1. **Understand the rules for connecting capacitors:**
* When capacitors are connected in **parallel**, you just add their capacitances together. So, if we call our two capacitors C1 and C2, then $C_1 + C_2 = 9.00 \mathrm{pF}$.
* When capacitors are connected in **series**, the formula is a little trickier.
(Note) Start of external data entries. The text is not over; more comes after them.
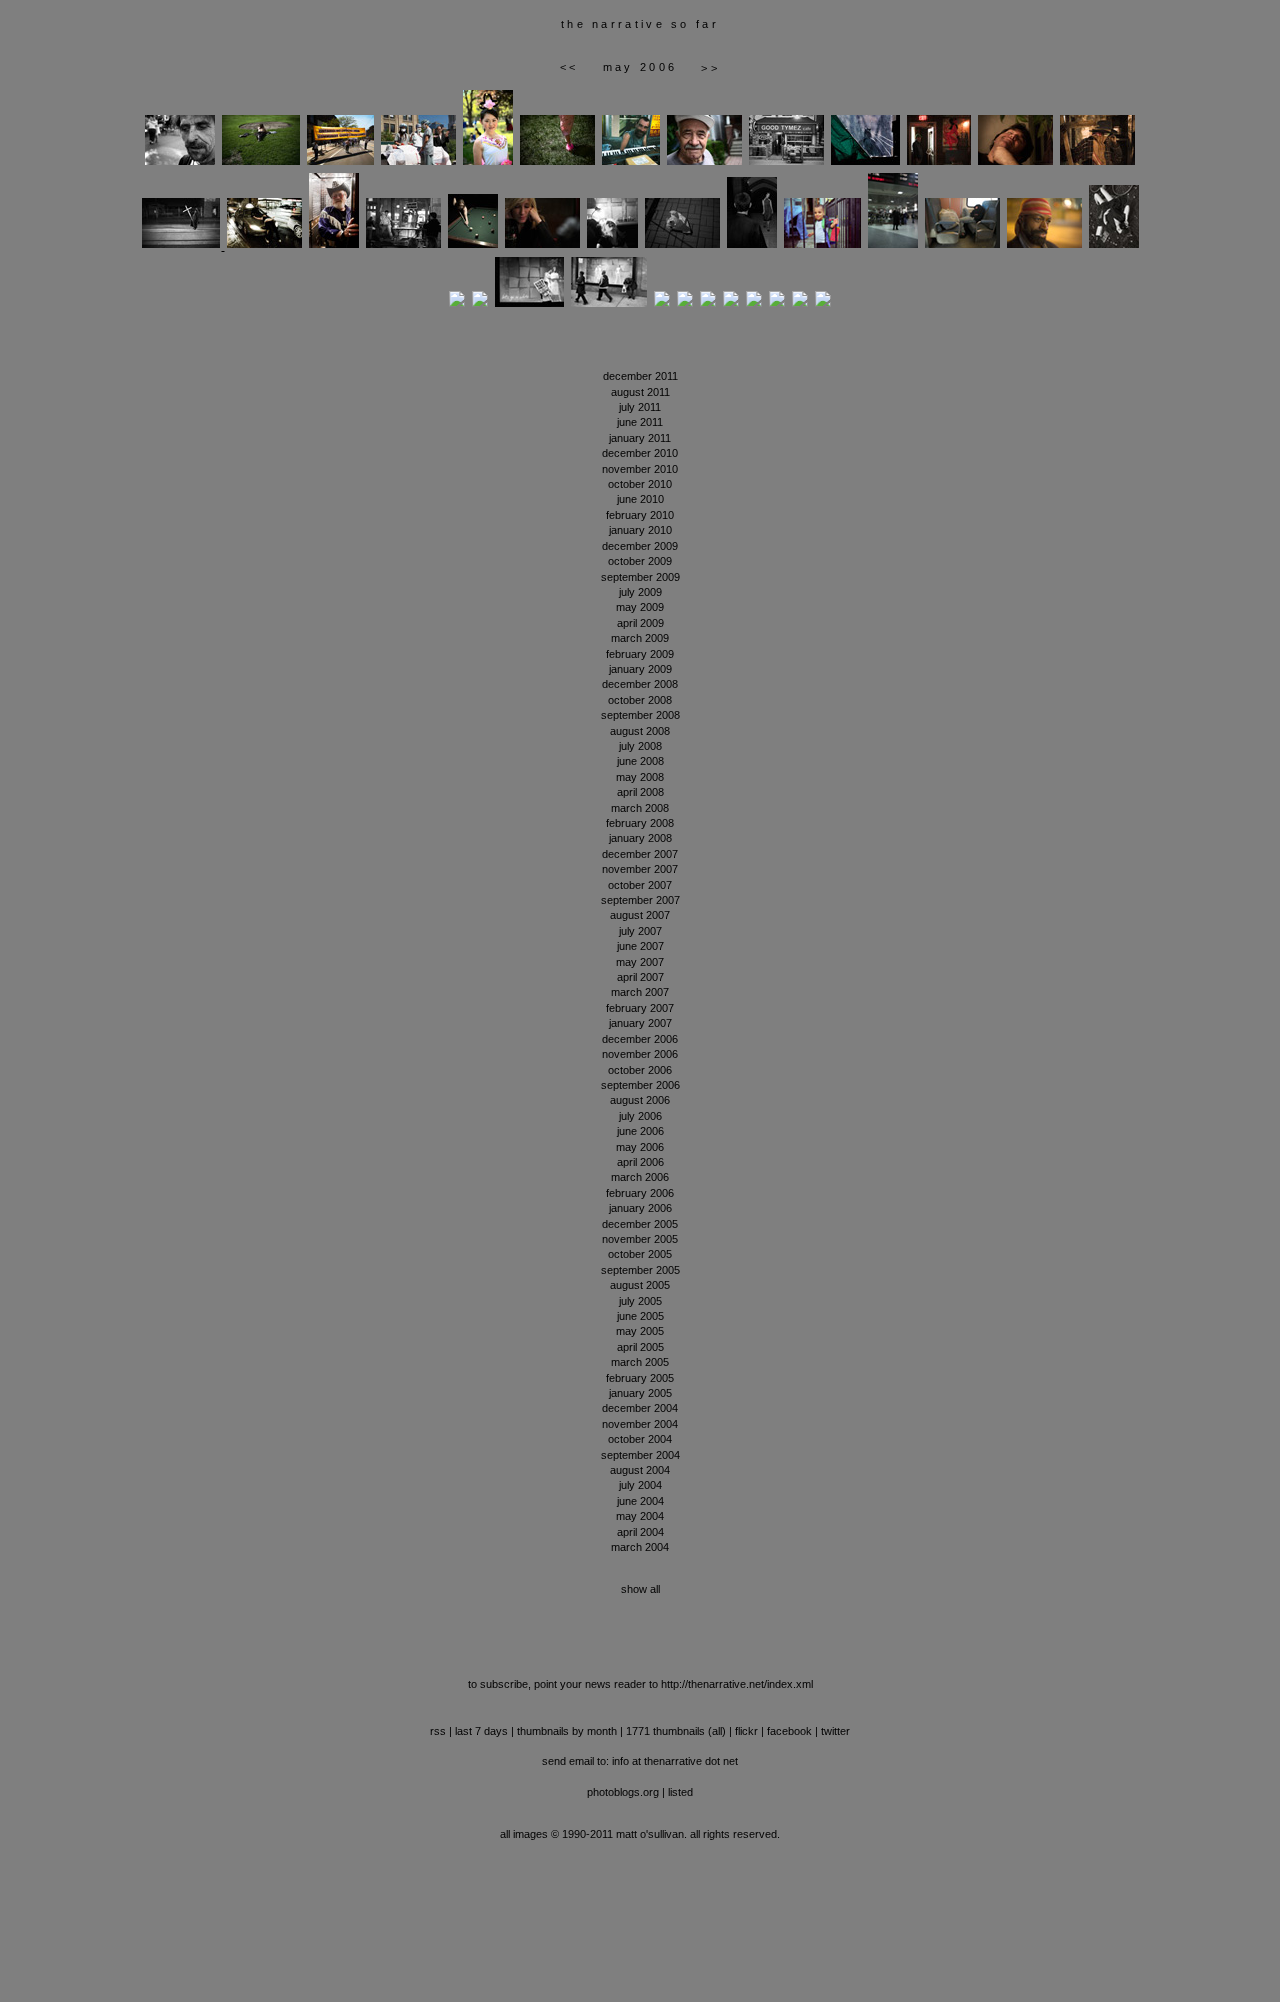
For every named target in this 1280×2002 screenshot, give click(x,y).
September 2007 (640, 900)
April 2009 (640, 623)
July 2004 (640, 1485)
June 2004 (640, 1501)
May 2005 (640, 1331)
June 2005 (640, 1316)
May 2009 (640, 607)
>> (710, 68)
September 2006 (640, 1085)
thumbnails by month (567, 1731)
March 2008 (640, 808)
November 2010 (640, 469)
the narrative (613, 24)
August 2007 (640, 915)
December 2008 (640, 684)
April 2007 (640, 977)
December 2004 (640, 1408)
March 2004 (640, 1547)
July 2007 (640, 931)
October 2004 (640, 1439)
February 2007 (640, 1008)
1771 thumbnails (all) (676, 1731)
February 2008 (640, 823)
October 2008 (640, 700)
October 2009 (640, 561)
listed (680, 1792)
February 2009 (640, 654)
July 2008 (640, 746)
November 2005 (640, 1239)
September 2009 (640, 577)
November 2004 (640, 1424)
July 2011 (640, 407)
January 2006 (640, 1208)
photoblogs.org (623, 1792)
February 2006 (640, 1193)
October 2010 (640, 484)
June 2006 (640, 1131)
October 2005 (640, 1254)
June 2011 (640, 422)
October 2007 (640, 885)
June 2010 (640, 499)
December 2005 (640, 1224)
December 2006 (640, 1039)
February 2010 (640, 515)
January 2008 (640, 838)
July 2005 (640, 1301)
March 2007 (640, 992)
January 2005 (640, 1393)
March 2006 (640, 1177)
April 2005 (640, 1347)
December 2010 (640, 453)
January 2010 (640, 530)
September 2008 (640, 715)
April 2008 (640, 792)
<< (569, 67)
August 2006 (640, 1100)
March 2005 (640, 1362)
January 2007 (640, 1023)
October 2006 (640, 1070)
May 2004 (640, 1516)
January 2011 (640, 438)
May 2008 (640, 777)
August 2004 (640, 1470)
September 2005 (640, 1270)
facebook (789, 1731)
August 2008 (640, 731)
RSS (438, 1731)
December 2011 (640, 376)
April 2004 (640, 1532)
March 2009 (640, 638)
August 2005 (640, 1285)
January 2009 (640, 669)
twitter (835, 1731)
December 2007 (640, 854)
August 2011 (640, 392)
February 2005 (640, 1378)
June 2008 (640, 761)
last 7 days (481, 1731)
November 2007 (640, 869)
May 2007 (640, 962)
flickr (746, 1731)
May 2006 (640, 1147)
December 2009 (640, 546)
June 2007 (640, 946)
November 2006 (640, 1054)
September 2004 (640, 1455)
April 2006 (640, 1162)
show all (640, 1589)
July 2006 (640, 1116)
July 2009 (640, 592)
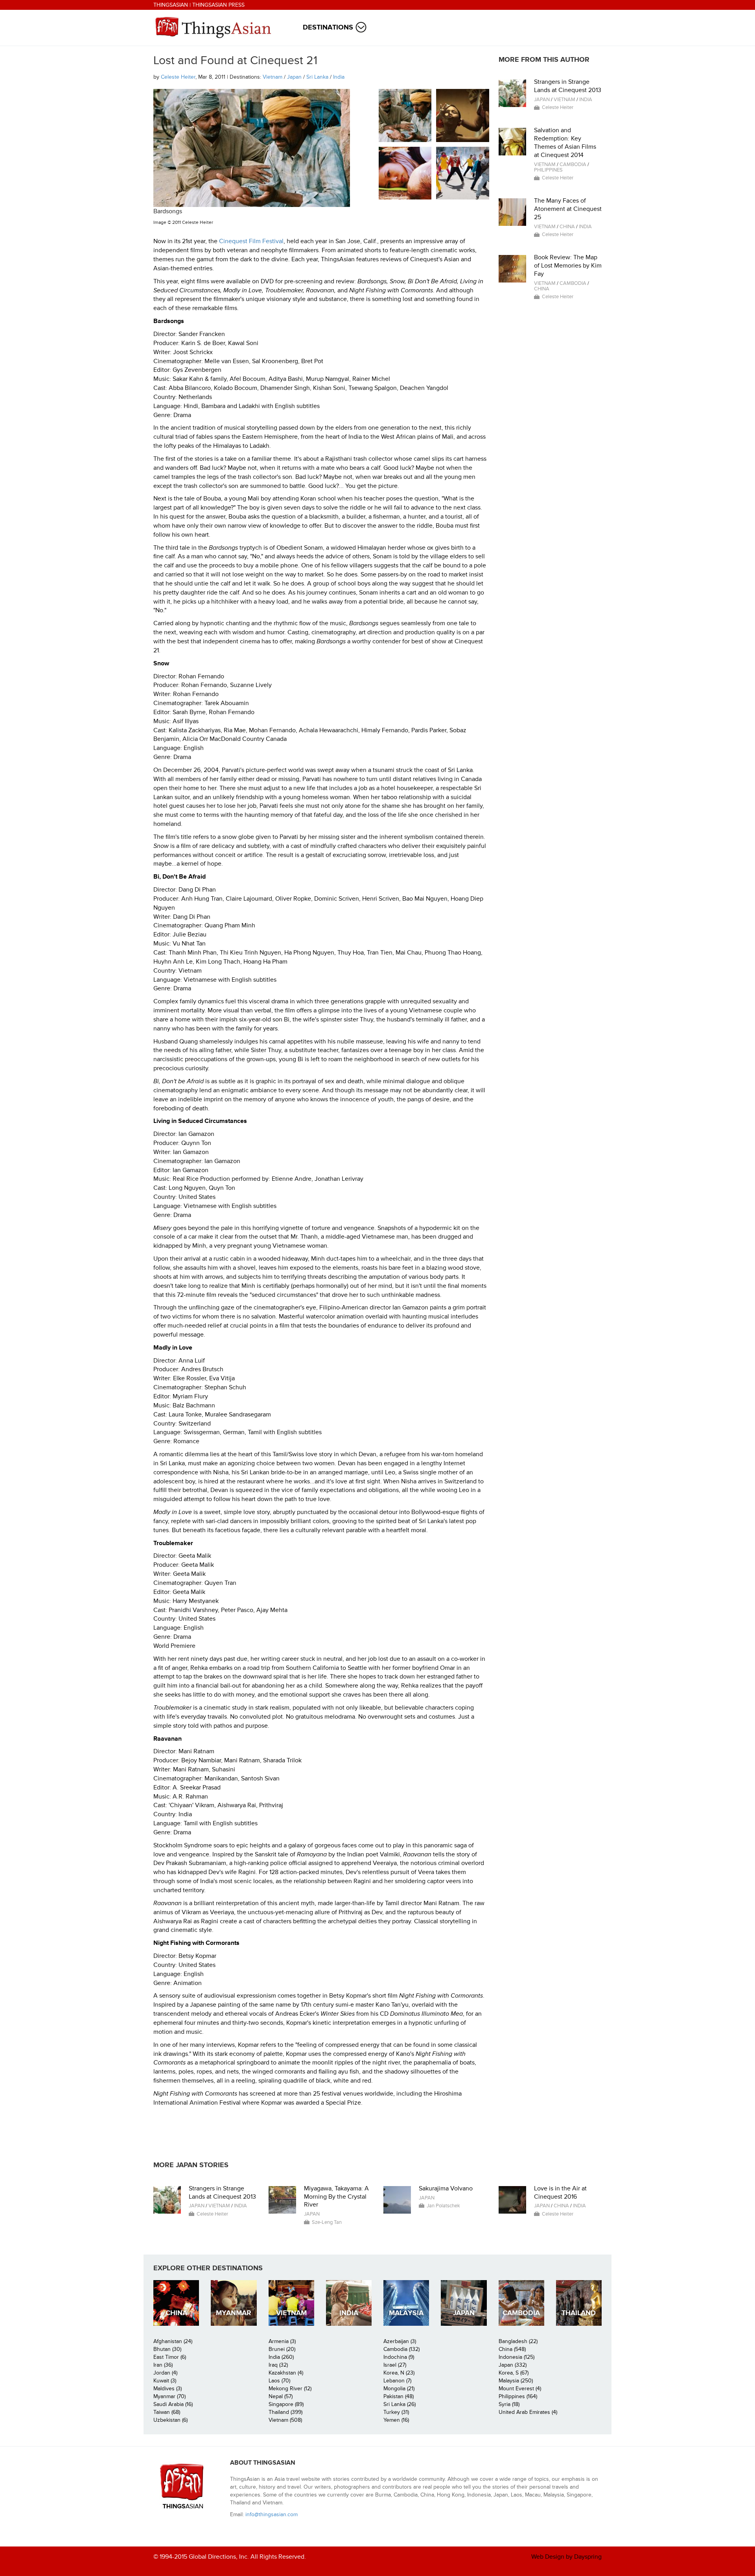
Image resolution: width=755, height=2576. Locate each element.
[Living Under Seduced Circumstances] (405, 173)
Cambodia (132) (401, 2349)
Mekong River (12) (290, 2388)
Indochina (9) (398, 2357)
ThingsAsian (170, 5)
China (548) (512, 2349)
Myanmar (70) (169, 2396)
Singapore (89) (286, 2404)
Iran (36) (163, 2365)
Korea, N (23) (398, 2372)
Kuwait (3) (164, 2380)
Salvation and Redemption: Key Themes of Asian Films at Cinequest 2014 (565, 142)
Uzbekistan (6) (170, 2420)
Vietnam (272, 77)
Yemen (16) (396, 2420)
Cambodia (573, 164)
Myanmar (233, 2313)
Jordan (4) (165, 2372)
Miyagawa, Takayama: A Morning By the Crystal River (336, 2197)
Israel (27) (394, 2365)
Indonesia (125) (516, 2357)
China (567, 226)
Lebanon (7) (397, 2380)
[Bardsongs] (405, 115)
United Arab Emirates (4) (528, 2412)
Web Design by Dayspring (566, 2557)
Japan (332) (513, 2365)
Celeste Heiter (178, 77)
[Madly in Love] (462, 173)
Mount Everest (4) (520, 2388)
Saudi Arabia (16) (173, 2404)
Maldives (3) (167, 2388)
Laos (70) (279, 2380)
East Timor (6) (169, 2357)
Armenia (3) (282, 2341)
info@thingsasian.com (271, 2514)
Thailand (579, 2313)
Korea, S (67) (513, 2372)
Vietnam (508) (285, 2420)
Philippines (548, 170)
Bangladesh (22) (518, 2341)
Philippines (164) (518, 2396)
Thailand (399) (285, 2412)
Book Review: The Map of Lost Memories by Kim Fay (568, 265)
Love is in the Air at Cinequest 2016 (560, 2193)
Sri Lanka (317, 77)
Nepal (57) (281, 2396)
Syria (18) (509, 2404)
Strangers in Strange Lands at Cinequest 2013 (567, 86)
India (338, 77)
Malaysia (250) (516, 2380)
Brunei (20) (282, 2349)
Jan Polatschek (443, 2206)
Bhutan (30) (167, 2349)
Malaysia (406, 2313)
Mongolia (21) (398, 2388)
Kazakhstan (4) (286, 2372)
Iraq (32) (278, 2365)
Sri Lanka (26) (399, 2404)
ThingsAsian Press (218, 5)
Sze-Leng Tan (327, 2222)
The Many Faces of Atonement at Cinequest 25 (568, 209)
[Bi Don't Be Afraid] (462, 115)
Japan (294, 77)
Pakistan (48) (398, 2396)
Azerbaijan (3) (399, 2341)
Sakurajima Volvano (446, 2188)
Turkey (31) (396, 2412)
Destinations (328, 27)
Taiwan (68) (166, 2412)
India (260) (281, 2357)
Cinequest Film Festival (251, 241)
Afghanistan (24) (172, 2341)
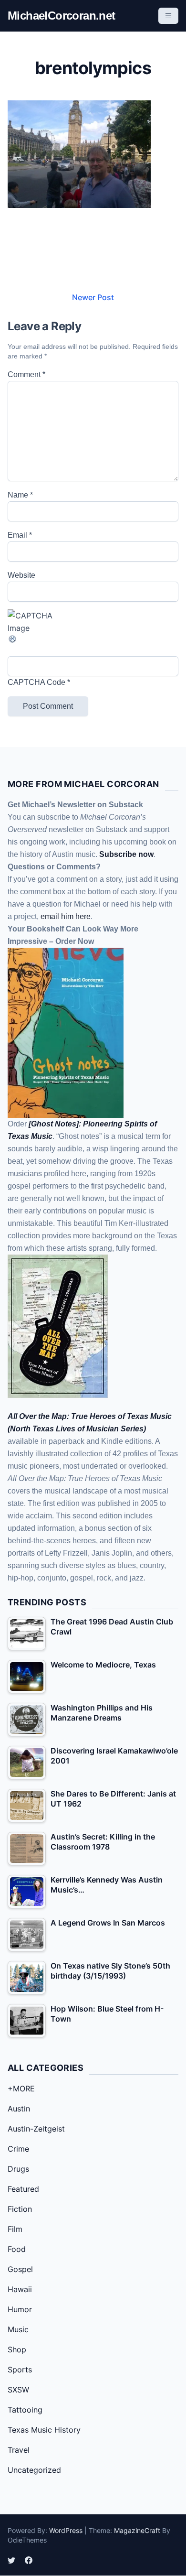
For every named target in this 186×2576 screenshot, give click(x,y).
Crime (18, 2149)
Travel (19, 2450)
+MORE (21, 2088)
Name (20, 495)
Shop (17, 2349)
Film (15, 2229)
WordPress (66, 2530)
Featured (23, 2189)
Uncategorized (34, 2470)
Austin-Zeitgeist (36, 2128)
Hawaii (20, 2289)
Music (18, 2329)
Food (17, 2249)
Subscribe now (126, 854)
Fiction (20, 2209)
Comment (26, 374)
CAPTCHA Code (36, 682)
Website (21, 575)
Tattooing (25, 2409)
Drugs (18, 2169)
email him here (66, 916)
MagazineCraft (137, 2530)
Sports (20, 2369)
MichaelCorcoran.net (61, 15)
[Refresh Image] (93, 639)
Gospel (20, 2269)
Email (20, 535)
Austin (19, 2108)
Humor (20, 2309)
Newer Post (93, 297)
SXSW (18, 2389)
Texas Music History (44, 2430)
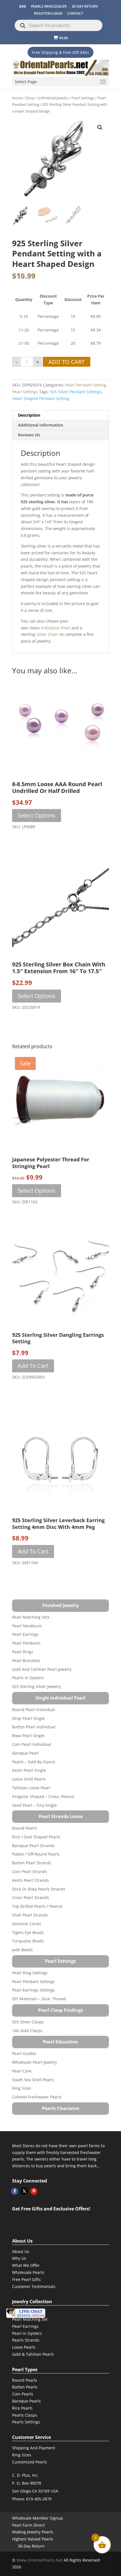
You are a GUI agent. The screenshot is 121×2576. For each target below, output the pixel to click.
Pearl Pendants (26, 1643)
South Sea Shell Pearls (33, 2079)
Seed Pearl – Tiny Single (34, 1805)
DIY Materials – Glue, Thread (39, 1998)
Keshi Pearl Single (29, 1770)
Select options (36, 815)
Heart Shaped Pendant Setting (40, 398)
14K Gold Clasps (27, 2030)
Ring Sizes (21, 2088)
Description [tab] (29, 415)
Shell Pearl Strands (30, 1915)
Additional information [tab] (40, 425)
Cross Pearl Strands (30, 1897)
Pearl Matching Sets (31, 1617)
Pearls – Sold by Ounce (33, 1761)
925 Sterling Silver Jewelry (36, 1686)
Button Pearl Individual (33, 1726)
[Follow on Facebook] (14, 2191)
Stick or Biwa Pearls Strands (38, 1889)
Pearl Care (22, 2071)
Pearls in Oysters (28, 1677)
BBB (22, 6)
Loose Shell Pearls (29, 1779)
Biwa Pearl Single (28, 1735)
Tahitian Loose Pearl (31, 1787)
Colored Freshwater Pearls (37, 2097)
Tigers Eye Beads (28, 1932)
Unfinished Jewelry (52, 97)
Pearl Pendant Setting (85, 385)
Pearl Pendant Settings (33, 1981)
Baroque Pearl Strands (33, 1845)
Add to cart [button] (33, 1366)
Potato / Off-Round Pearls (36, 1854)
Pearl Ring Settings (30, 1972)
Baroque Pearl (25, 1753)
It's $C_{series} = \frac{C_1 \times C_2}{C_1 + C_2}$. We're told this total is $2.00 \mathrm{pF}$.

2. **Use what we know to simplify:**
* We know from the parallel connection that $C_1 + C_2 = 9.00 \mathrm{pF}$.
* So, we can plug "9.00" into our series formula: $\frac{C_1 \times C_2}{9.00} = 2.00$.

3. **Find the product of the capacitances:**
* If $C_1 \times C_2$ divided by 9 equals 2, then to find $C_1 \times C_2$, we just multiply 2 by 9.
* So, $C_1 \times C_2 = 18.00 \mathrm{pF}^2$.

4. **Find the two numbers!**
* Now we have a puzzle: We need to find two numbers (our capacitances, C1 and C2) that:
* Add up to 9 (from the parallel connection: $C_1 + C_2 = 9$)
* Multiply to 18 (from our calculation: $C_1 \times C_2 = 18$)
* Let's try some pairs of numbers that multiply to 18:
* 1 and 18 (1 + 18 = 19 - nope!)
* 2 and 9 (2 + 9 = 11 - nope!)
* 3 and 6 (3 + 6 = 9 - YES! This is it!)

So, the two capacitances are 3.00 pF and 6.00 pF!